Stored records
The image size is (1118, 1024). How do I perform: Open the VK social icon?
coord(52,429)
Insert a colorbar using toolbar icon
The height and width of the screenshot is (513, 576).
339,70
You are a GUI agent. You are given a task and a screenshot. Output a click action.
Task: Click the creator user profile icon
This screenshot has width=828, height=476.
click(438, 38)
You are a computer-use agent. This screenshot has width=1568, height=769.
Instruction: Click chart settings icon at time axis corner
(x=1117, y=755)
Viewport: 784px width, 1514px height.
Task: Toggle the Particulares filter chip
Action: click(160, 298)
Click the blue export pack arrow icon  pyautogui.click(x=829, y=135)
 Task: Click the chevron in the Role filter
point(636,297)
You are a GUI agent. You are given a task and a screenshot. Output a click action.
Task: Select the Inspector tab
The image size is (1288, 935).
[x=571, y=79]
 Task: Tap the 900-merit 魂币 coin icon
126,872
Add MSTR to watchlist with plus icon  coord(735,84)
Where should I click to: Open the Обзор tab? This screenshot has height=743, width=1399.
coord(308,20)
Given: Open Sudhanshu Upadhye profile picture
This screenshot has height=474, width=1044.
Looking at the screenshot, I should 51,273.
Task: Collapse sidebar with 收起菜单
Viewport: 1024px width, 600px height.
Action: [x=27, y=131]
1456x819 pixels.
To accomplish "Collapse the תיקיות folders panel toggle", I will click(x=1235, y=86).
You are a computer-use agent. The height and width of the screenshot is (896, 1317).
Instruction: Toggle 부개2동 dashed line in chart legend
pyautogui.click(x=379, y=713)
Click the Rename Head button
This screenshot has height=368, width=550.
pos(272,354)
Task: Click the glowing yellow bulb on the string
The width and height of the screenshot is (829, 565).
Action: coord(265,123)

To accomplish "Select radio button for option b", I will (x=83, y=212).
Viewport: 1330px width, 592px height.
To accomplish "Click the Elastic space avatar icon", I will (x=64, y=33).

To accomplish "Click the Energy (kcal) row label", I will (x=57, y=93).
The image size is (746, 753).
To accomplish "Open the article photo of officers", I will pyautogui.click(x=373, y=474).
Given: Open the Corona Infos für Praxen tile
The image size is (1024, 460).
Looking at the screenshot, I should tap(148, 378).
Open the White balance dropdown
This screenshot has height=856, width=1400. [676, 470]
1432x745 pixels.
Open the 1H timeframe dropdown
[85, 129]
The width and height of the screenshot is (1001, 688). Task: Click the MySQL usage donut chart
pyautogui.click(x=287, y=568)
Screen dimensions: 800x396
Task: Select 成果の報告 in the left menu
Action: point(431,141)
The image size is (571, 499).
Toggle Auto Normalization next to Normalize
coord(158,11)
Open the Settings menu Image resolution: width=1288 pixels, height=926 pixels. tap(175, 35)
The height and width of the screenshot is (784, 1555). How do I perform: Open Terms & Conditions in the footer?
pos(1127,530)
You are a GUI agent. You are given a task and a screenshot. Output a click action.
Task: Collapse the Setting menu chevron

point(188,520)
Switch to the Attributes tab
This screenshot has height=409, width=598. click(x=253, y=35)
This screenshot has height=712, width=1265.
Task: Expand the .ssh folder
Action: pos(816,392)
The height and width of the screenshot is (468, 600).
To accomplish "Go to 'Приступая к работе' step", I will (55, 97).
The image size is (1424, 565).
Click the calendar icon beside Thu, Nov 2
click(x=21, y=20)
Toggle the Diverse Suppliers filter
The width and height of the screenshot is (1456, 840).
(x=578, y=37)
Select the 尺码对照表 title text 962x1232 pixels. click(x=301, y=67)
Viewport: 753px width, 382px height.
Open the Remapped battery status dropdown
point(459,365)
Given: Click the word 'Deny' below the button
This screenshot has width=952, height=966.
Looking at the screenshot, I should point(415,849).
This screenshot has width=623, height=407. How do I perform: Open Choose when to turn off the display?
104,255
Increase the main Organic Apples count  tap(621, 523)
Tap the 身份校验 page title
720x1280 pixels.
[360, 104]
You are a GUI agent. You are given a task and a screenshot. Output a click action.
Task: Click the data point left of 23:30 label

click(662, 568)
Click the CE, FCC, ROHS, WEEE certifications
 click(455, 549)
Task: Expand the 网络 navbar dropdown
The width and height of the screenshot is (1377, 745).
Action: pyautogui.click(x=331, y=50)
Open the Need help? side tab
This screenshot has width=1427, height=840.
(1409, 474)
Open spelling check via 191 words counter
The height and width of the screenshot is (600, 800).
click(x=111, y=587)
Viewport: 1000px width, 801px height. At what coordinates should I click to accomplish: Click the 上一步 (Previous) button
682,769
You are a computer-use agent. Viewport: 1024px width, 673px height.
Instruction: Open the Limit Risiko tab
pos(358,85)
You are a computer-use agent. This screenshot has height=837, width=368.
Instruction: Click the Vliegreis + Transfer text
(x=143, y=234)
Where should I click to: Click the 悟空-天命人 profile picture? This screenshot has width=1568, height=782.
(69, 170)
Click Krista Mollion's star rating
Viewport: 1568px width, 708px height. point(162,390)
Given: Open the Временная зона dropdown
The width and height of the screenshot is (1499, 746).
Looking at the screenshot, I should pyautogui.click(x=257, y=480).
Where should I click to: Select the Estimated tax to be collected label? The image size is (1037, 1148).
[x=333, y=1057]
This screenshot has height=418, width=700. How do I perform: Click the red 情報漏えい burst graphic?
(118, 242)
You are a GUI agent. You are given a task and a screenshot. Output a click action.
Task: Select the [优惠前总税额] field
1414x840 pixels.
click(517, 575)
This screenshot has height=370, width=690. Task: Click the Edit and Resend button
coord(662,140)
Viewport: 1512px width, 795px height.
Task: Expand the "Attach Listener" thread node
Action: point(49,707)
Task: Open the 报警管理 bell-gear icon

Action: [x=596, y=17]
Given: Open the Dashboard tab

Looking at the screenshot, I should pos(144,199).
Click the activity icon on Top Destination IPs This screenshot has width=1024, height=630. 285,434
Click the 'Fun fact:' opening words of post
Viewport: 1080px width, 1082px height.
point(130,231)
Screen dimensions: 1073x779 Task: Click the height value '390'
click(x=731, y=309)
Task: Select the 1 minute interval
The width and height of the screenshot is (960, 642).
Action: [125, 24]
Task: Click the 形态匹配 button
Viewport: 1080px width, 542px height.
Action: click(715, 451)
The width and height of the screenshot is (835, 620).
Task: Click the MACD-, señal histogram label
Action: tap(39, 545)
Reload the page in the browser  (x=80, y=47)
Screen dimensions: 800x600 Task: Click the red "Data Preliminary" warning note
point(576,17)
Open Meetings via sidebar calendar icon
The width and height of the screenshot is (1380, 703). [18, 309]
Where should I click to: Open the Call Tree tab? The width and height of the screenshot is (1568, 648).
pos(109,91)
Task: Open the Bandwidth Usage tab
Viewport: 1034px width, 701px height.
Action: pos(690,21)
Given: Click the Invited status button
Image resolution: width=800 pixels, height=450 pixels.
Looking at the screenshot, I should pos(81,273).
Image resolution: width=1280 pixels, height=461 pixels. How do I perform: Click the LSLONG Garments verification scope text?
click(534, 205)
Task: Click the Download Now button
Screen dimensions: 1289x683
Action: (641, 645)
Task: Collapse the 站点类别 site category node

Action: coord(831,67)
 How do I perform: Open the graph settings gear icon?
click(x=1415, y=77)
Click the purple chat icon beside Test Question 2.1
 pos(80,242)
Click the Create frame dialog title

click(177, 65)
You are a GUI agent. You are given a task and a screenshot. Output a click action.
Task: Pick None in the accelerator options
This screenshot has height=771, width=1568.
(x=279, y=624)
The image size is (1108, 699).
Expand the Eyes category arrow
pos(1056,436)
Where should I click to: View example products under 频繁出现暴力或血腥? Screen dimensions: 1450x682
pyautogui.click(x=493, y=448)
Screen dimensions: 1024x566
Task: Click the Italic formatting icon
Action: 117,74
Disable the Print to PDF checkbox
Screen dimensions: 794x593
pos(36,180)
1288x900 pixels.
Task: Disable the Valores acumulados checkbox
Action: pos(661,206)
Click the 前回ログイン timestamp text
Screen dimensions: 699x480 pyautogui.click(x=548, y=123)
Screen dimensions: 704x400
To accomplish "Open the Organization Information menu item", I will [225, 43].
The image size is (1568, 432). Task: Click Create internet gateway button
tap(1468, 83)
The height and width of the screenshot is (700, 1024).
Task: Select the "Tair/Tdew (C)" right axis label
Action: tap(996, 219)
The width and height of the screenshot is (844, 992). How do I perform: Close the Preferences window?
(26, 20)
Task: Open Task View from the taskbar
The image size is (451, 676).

#### TASK ITEM
Lines above with the string "will" need to be found and copied.

#### SOLUTION FOR THIS EXERCISE
To accomplish "Collapse the תיקיות folders panel toggle", I will click(x=1235, y=86).
To accomplish "Select radio button for option b", I will (x=83, y=212).
To accomplish "Click the Elastic space avatar icon", I will (x=64, y=33).
To accomplish "Click the Energy (kcal) row label", I will (x=57, y=93).
To accomplish "Open the article photo of officers", I will pyautogui.click(x=373, y=474).
To accomplish "Go to 'Приступая к работе' step", I will (55, 97).
To accomplish "Open the Organization Information menu item", I will [225, 43].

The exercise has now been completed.